*What is required*:
Give, as a bare number, the count of lines below that contain "computer".
-- Opening Marker --
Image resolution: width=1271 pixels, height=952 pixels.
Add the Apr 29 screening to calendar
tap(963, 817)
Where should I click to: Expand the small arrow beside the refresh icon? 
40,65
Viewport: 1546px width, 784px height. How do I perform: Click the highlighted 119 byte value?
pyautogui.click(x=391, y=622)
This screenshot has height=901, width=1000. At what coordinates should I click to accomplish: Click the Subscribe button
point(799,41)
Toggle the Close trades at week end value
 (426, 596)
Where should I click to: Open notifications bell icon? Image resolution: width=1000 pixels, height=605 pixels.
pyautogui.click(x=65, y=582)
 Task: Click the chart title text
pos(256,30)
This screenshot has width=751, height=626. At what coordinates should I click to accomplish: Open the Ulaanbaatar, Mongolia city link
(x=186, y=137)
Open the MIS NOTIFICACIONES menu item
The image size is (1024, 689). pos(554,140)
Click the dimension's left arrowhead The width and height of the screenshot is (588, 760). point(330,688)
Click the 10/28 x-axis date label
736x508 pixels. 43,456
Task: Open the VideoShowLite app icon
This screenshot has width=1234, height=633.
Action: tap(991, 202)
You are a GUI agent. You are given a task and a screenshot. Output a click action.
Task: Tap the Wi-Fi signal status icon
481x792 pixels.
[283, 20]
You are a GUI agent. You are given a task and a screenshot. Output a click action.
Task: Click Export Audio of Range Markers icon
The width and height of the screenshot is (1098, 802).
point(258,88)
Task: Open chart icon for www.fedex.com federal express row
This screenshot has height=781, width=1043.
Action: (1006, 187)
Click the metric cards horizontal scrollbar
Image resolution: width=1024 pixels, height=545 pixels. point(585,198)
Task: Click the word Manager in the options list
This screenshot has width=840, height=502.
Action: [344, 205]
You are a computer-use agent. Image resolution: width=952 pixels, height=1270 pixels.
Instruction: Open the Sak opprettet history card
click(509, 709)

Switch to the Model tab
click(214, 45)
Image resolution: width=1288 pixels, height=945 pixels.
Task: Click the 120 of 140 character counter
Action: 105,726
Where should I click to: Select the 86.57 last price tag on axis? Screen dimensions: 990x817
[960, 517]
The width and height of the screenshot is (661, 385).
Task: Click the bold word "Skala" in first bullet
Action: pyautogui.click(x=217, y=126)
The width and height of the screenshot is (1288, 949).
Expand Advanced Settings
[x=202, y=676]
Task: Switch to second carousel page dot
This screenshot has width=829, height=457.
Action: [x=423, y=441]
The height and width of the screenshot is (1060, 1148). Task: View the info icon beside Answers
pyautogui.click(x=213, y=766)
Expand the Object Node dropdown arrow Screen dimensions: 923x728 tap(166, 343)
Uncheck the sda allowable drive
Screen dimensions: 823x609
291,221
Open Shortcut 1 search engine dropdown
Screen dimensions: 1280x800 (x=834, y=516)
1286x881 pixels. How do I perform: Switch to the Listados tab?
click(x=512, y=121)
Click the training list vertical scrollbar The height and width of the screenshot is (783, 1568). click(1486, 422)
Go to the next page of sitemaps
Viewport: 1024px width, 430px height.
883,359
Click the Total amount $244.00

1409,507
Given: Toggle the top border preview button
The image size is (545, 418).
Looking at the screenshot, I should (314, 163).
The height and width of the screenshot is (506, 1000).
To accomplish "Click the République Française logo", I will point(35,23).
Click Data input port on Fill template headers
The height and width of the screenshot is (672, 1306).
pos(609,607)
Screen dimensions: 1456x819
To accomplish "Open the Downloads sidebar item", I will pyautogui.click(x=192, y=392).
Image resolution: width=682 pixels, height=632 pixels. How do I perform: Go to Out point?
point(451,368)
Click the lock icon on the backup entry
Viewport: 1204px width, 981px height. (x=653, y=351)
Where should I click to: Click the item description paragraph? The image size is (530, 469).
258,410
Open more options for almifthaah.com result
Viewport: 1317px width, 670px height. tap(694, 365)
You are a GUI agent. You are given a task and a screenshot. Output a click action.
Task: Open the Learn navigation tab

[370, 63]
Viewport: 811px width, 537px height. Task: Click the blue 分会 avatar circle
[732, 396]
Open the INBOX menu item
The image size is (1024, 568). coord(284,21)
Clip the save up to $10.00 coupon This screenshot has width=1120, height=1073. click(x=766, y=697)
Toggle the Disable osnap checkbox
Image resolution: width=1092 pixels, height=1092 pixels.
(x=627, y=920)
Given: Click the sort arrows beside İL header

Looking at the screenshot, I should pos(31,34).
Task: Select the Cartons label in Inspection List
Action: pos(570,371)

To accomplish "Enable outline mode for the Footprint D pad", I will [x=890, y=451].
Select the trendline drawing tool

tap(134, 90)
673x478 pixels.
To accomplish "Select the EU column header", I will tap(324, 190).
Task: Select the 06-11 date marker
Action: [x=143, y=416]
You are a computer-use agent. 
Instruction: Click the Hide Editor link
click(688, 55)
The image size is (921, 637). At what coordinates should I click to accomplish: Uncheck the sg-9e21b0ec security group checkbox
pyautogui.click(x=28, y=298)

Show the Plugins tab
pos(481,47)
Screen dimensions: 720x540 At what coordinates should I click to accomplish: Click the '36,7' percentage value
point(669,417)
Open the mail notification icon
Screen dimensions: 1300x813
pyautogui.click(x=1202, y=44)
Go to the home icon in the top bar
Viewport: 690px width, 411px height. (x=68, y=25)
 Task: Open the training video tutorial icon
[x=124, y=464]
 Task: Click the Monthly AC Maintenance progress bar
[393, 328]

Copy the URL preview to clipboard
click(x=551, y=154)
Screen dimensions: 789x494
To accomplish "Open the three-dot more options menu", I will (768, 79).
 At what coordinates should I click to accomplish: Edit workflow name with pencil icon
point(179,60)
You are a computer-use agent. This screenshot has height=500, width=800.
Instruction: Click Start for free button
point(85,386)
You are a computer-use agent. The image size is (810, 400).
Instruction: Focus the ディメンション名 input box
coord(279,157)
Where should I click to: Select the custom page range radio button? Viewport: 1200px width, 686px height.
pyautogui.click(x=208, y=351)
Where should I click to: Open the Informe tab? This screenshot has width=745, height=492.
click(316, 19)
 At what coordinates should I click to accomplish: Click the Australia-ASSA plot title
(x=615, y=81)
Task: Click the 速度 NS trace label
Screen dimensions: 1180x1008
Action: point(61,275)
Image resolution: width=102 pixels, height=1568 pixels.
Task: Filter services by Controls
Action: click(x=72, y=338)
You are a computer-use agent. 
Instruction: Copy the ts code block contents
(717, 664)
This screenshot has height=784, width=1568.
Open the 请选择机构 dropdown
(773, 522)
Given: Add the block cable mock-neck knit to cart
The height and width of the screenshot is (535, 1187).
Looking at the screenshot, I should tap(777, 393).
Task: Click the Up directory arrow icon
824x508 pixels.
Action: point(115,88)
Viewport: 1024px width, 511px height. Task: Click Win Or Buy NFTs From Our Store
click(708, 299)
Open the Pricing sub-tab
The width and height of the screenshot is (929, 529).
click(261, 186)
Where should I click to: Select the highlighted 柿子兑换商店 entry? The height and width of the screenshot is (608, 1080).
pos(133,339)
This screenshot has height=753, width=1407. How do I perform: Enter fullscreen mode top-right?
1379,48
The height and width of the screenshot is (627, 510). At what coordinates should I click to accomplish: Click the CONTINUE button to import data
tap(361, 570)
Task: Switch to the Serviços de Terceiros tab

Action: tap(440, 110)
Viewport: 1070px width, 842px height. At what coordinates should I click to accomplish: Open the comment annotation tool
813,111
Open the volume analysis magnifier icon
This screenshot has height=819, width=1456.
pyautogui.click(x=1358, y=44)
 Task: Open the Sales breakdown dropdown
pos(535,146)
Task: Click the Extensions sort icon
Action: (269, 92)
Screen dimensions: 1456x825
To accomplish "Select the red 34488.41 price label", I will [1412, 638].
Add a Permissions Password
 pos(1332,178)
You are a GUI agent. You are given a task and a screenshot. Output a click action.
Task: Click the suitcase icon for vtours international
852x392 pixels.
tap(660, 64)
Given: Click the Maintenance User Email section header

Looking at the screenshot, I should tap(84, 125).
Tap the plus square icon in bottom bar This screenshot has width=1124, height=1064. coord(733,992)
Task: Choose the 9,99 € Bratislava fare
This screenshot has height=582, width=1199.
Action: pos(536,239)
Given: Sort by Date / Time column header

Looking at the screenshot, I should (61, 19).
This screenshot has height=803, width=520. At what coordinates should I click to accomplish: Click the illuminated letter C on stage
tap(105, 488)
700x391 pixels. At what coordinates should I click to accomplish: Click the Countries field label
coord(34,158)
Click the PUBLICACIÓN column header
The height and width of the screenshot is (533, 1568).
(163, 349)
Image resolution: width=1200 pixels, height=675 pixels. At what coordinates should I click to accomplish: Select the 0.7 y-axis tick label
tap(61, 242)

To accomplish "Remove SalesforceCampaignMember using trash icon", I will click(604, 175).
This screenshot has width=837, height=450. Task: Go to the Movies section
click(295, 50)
-- Closing Marker --
*The answer*:
5